Task instructions
In the entries that follow, find the line containing "Where should I click to: Select"; from there, copy every line exactly through the line containing "can the Amazon".

[Records from a data collection]
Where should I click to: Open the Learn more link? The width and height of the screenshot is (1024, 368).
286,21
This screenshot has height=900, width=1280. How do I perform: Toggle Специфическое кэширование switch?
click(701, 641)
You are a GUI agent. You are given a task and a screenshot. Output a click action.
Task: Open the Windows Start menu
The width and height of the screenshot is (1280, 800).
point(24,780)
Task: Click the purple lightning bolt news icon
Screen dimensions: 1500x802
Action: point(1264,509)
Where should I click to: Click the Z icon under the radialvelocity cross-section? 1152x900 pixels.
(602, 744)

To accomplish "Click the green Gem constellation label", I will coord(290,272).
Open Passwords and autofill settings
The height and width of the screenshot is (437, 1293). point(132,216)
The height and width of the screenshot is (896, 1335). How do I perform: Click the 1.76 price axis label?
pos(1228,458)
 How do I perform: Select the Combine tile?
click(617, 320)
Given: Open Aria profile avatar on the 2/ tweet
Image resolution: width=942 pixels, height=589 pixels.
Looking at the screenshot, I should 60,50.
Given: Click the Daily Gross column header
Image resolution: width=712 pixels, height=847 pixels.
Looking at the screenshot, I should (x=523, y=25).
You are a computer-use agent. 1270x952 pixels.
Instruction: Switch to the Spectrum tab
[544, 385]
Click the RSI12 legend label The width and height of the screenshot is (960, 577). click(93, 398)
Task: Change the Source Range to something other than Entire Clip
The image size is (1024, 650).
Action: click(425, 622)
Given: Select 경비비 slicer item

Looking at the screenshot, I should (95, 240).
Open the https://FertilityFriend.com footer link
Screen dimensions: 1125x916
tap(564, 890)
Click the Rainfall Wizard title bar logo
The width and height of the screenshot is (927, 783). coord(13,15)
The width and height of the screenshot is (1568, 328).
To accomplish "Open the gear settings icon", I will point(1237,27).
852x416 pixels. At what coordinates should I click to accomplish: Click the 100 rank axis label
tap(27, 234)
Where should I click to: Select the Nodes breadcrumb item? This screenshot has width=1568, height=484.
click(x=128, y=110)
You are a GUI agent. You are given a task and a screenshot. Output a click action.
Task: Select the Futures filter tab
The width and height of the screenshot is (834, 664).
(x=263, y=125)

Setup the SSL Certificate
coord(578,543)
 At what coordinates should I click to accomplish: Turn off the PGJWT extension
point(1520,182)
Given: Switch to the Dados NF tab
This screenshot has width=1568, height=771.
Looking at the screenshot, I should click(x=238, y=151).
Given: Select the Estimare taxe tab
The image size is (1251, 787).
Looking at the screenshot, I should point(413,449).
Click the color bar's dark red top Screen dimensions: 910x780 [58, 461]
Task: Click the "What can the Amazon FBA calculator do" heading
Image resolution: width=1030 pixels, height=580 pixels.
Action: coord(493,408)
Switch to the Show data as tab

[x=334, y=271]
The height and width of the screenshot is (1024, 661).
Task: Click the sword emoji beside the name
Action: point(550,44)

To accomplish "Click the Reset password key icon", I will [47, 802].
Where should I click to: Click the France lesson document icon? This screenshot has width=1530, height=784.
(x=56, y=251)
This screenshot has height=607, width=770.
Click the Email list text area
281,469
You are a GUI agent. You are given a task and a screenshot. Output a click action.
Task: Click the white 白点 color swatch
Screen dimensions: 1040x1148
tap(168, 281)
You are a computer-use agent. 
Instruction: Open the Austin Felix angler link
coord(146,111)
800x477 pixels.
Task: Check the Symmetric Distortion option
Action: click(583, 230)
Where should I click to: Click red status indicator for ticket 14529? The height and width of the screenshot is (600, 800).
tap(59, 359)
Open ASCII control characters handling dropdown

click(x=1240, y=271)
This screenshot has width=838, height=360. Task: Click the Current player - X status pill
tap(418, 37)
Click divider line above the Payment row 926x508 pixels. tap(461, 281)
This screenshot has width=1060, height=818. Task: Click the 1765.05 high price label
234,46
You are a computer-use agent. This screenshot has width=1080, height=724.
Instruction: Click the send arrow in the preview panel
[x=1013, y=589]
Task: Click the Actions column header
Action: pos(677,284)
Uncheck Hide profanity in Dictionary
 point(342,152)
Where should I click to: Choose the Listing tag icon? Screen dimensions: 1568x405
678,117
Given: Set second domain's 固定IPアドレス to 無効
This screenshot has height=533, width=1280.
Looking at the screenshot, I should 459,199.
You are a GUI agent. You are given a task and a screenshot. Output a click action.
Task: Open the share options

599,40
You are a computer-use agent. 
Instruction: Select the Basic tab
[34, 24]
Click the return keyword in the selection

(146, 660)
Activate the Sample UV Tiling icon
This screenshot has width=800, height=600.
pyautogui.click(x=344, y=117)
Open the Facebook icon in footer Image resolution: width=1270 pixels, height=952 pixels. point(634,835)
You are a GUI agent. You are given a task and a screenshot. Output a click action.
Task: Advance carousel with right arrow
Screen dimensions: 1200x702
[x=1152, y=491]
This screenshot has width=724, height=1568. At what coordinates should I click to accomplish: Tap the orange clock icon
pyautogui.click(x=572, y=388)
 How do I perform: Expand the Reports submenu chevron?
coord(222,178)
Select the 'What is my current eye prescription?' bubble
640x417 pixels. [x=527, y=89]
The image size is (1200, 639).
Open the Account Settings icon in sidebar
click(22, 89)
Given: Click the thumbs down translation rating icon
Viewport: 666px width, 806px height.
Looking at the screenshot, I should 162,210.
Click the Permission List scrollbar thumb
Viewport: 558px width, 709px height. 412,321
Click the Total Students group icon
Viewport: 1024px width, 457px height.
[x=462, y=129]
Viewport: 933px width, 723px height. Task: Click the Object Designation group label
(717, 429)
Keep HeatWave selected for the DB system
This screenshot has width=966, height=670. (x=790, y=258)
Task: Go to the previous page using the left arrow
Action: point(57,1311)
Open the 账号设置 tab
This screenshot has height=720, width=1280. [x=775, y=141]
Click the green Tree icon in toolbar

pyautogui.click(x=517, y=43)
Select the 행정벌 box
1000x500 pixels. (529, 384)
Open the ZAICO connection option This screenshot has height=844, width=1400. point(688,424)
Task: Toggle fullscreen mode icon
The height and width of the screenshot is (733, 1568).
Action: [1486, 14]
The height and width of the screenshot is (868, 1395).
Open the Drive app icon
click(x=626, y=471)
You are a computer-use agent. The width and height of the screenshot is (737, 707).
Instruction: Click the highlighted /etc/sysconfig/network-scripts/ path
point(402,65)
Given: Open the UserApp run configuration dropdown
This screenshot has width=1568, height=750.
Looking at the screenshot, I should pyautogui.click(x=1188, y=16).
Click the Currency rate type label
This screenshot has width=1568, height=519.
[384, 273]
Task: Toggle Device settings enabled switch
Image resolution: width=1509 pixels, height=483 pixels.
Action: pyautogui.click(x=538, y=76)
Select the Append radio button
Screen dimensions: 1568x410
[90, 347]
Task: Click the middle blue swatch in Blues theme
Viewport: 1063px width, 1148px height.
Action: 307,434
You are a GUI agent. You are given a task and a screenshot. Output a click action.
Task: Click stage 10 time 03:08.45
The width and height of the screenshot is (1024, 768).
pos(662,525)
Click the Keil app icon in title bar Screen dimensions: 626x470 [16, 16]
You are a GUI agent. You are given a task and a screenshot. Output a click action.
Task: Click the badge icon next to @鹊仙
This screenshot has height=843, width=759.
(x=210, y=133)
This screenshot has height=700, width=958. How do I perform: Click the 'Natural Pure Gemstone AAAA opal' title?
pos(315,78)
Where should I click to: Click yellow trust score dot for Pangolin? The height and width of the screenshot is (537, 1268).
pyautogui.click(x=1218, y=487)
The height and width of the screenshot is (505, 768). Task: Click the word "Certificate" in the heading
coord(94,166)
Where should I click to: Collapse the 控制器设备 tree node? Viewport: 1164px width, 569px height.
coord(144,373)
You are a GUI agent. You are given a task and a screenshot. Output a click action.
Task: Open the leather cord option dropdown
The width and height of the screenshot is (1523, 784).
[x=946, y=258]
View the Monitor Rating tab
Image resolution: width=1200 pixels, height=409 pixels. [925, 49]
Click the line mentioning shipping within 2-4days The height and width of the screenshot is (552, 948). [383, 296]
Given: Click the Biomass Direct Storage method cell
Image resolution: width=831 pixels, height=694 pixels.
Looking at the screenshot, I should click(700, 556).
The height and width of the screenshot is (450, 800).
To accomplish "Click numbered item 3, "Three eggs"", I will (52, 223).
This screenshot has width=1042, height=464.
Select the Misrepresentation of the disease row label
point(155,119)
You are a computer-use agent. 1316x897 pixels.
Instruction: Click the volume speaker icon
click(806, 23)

Solved exercise
Where should I click to: Select the Nodes breadcrumb item? This screenshot has width=1568, height=484.
click(x=128, y=110)
You are a GUI agent. You are given a task and a screenshot. Output a click action.
Task: Select the Futures filter tab
The width and height of the screenshot is (834, 664).
(x=263, y=125)

Setup the SSL Certificate
coord(578,543)
 At what coordinates should I click to accomplish: Turn off the PGJWT extension
point(1520,182)
Given: Switch to the Dados NF tab
This screenshot has width=1568, height=771.
Looking at the screenshot, I should click(x=238, y=151).
Given: Select the Estimare taxe tab
The image size is (1251, 787).
Looking at the screenshot, I should point(413,449).
Click the color bar's dark red top Screen dimensions: 910x780 [58, 461]
Task: Click the "What can the Amazon FBA calculator do" heading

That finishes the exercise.